Renewing Your Server Permit

Your server permit expires four years after the date it was issued. To renew, you must complete an ATC-approved Responsible Vendor course again before your current permit expires. The renewal course covers the same material as the original, and you’ll take the same 25-question final exam with a 70 percent passing threshold. Once the training provider reports your completion to the ATC, you download your updated bar card from the ATC website.

If you let your permit lapse and continue making alcohol deliveries, you’re operating without the required credential. Complete the renewal course as soon as possible if your permit has already expired, and stop making alcohol deliveries until the new permit is processed.

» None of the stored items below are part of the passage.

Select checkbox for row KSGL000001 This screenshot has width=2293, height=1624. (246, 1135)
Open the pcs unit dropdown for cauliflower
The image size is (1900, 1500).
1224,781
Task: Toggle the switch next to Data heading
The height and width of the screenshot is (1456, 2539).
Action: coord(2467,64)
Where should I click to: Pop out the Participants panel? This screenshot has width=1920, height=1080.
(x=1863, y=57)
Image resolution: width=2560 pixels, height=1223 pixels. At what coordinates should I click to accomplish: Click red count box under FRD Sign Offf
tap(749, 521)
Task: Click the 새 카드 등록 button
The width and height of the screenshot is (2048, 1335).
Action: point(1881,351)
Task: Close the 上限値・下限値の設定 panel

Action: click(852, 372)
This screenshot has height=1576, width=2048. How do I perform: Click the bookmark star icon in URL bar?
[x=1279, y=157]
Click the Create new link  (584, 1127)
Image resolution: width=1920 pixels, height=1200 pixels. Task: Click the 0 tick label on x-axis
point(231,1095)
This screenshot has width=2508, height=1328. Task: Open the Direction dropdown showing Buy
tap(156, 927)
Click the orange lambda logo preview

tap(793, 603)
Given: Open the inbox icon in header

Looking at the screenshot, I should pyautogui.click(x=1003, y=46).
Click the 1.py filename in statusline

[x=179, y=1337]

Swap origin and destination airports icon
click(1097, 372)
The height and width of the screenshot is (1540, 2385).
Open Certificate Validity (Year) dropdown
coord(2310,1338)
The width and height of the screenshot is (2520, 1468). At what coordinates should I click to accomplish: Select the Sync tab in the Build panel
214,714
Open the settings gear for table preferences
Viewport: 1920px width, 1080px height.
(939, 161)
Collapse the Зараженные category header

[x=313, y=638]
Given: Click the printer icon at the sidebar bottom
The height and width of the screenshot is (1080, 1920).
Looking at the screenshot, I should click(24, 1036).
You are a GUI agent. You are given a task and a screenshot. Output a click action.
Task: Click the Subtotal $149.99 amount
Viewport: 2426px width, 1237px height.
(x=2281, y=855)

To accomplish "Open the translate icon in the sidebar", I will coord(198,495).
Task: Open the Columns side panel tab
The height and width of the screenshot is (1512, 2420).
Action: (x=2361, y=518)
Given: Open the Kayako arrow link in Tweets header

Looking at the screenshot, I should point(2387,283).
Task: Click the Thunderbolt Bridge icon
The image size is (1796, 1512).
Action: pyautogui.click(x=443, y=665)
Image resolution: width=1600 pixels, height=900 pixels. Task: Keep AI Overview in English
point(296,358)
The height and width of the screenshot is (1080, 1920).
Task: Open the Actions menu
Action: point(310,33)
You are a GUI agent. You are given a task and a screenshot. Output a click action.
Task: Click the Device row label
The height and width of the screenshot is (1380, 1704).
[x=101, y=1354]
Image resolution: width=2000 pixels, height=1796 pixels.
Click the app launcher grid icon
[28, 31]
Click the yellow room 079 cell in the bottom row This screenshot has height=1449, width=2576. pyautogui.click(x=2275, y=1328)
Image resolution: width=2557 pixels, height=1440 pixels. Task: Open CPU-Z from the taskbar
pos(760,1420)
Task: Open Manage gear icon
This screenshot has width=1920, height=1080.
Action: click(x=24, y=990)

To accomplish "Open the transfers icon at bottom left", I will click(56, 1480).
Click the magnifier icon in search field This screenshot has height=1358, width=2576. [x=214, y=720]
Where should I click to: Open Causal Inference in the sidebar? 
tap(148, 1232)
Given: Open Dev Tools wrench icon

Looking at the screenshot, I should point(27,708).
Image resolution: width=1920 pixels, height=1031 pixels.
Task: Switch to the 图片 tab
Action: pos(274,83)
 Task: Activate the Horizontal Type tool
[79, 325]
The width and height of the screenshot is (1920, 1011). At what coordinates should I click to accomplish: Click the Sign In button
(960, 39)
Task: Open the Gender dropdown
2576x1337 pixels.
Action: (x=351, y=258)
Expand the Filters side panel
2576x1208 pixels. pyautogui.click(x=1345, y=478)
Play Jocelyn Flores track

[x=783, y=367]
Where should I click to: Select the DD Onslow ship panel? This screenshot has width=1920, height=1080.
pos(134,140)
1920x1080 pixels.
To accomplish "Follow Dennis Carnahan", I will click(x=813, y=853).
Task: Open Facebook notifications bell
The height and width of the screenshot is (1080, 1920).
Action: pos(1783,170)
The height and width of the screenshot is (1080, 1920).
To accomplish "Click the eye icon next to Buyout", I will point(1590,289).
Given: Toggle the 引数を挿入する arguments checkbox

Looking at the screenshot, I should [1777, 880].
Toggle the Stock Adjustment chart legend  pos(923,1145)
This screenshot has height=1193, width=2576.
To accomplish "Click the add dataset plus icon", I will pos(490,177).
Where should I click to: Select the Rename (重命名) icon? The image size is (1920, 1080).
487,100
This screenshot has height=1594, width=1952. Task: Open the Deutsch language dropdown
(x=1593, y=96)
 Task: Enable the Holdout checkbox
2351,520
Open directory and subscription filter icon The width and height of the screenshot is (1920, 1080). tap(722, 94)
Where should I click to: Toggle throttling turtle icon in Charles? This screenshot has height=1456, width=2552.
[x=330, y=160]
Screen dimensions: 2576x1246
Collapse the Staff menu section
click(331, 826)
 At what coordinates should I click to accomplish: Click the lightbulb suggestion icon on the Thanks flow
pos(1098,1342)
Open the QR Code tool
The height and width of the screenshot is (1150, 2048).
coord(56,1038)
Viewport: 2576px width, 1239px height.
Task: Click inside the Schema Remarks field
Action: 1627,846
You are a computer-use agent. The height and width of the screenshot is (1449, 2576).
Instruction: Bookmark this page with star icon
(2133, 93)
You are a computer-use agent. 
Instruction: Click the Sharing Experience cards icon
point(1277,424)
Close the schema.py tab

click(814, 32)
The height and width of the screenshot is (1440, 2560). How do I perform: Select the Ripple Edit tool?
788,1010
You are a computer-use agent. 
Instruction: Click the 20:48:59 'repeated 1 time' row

Third-party delivery companies face their own renewal cycle. The Class T permit expires annually and costs $1,500 to renew each year.5Justia Regulations. Louisiana Administrative Code Tit. 55, VII-807 – Third Party Alcohol Delivery Service Permit

Penalties for Violations

A retailer or third-party company that violates the delivery provisions of RS 26:308 faces permit revocation by the ATC commissioner and penalties under RS 26:292.7Louisiana State Legislature. Louisiana Code RS 26:308 – Alcoholic Beverages Delivery Agreements; Requirements; Limitations More broadly, the commissioner can suspend or revoke any alcohol permit when the holder or any listed person violates any provision of Title 26.8Louisiana Office of Alcohol and Tobacco Control. Alcohol and Tobacco Control Law Book – RS 26:91

For individual drivers, the practical consequence of a violation is losing your ability to work. If the company you deliver for loses its Class T permit, every driver on that platform is grounded. If your own server permit is revoked, you cannot deliver alcohol for any employer. Enforcement actions also show up during the background screening that every third-party company is required to run, so a violation today can block you from future delivery work across multiple platforms.